No Food Left Behind

ADDITIONAL CONTRIBUTORS Michele Bacigalupo

By Michele Bacigalupo

Photos and images courtesy of James Darling, FareShare.

There is no valid reason as to why food should ever go to waste, especially when we think about how many people suffer from hunger and malnutrition. Globally, almost 805 million people experience symptoms of severe hunger everyday. That means that one out of every nine people does not have enough food on their plate.

In the UK alone, good food for roughly 800 million meals is wasted each year in the food industry. This is “surplus food,” i.e. food that cannot be sold anymore but is perfectly fit for consumption and within its “use by” or “best before” date. Food becomes surplus for a variety of reasons such as incorrect labeling, short shelf-life, or problems with overstock. Meanwhile, such wasted food could be used to help feed the 5.8 million people in the UK who live in a state of deep poverty.

FareShare, a UK-based charity that fights against hunger and food waste, currently provides over 13.2 million meals to people from sources of “hidden food.”

Maria Olesen, Marketing and Communications Manager at FareShare, tells BTR, “The food we rescue is used by charities and community groups to provide nutritious meals to vulnerable people. If it didn’t come to us, it would be wasted; it might end up in landfill or anaerobic digestion or animal feed. Some of these solutions are much greener than landfill, but we are working hard to ensure that good food should always go to people first.”


When asked about FareShare’s methods for bringing acquired food to people in need, Olesen said, “We rely on an army of volunteers throughout our 20 regional centres to sort the food and prepare orders.”

The process of transferring the food to the charities requires an enormous amount of effort on the part of the volunteers.
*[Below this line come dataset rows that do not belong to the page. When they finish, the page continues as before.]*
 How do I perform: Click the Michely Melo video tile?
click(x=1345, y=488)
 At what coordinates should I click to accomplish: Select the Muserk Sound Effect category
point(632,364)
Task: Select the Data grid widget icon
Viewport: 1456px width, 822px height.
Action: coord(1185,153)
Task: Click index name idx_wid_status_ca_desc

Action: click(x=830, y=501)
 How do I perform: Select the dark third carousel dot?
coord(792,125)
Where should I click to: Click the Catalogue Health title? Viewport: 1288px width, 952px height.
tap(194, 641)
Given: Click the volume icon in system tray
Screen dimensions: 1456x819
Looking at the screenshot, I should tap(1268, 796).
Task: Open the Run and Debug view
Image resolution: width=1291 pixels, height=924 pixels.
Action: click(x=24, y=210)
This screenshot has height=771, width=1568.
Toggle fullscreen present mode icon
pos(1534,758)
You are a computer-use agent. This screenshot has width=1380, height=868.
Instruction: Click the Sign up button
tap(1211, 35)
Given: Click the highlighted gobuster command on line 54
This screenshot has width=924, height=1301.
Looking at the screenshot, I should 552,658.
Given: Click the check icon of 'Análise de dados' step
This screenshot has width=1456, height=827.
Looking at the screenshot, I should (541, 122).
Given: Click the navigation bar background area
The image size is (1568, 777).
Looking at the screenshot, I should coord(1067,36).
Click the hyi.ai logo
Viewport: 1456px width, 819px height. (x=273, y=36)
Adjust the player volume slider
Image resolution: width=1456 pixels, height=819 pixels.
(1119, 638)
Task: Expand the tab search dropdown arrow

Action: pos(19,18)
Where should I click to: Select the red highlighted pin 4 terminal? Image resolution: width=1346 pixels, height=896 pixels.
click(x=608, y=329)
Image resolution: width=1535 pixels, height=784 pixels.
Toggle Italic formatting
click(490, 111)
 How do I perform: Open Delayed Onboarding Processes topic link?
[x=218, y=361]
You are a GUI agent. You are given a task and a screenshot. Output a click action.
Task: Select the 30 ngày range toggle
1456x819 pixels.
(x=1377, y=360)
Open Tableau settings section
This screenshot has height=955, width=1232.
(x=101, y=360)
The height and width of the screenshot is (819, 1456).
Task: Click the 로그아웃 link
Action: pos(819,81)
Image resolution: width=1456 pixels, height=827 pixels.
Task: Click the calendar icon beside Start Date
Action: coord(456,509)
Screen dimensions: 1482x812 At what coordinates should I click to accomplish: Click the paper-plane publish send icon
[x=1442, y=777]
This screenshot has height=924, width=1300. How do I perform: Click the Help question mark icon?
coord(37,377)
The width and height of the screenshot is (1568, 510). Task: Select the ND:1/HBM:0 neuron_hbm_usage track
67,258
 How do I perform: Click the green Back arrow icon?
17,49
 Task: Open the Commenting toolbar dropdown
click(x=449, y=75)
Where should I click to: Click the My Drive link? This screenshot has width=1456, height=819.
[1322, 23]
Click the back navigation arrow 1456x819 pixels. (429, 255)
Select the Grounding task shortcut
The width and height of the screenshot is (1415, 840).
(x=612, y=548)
“Every day, a group of volunteers in our warehouses load our refrigerated vans and deliver the food to charities and community projects. These may include breakfast clubs, luncheon clubs for older people, women’s refuges, hostels, and shelters. The organizations predominantly cook the food on-site and turn it into nutritious meals for beneficiaries.“

“By working with this network of grassroot organisations, we ensure that the food goes where it’s needed most. We save our charities money, which can then be reinvested into support services to help get people back on their feet.”

The fight to end hunger and food waste is one that requires precise strategic planning and continuous development.

As for what FareShare has planned for the future, Olesen says, “We are introducing collection services both from our existing depots and from remote satellites that will be established in areas we currently don’t reach.”

According to Olesen, in 2014 FareShare provided food to more than 1,700 community organizations and charities, which went toward 13.2 million meals.

“We see more and more charities coming to us for food. Our biggest challenge is securing more food to meet this increased demand,” Olesen explains. “We’ll continue to work hard to target the food industry to get more food partners on board. We need to ensure that the food industry continues to see us as a key partner in the management of their surplus food.”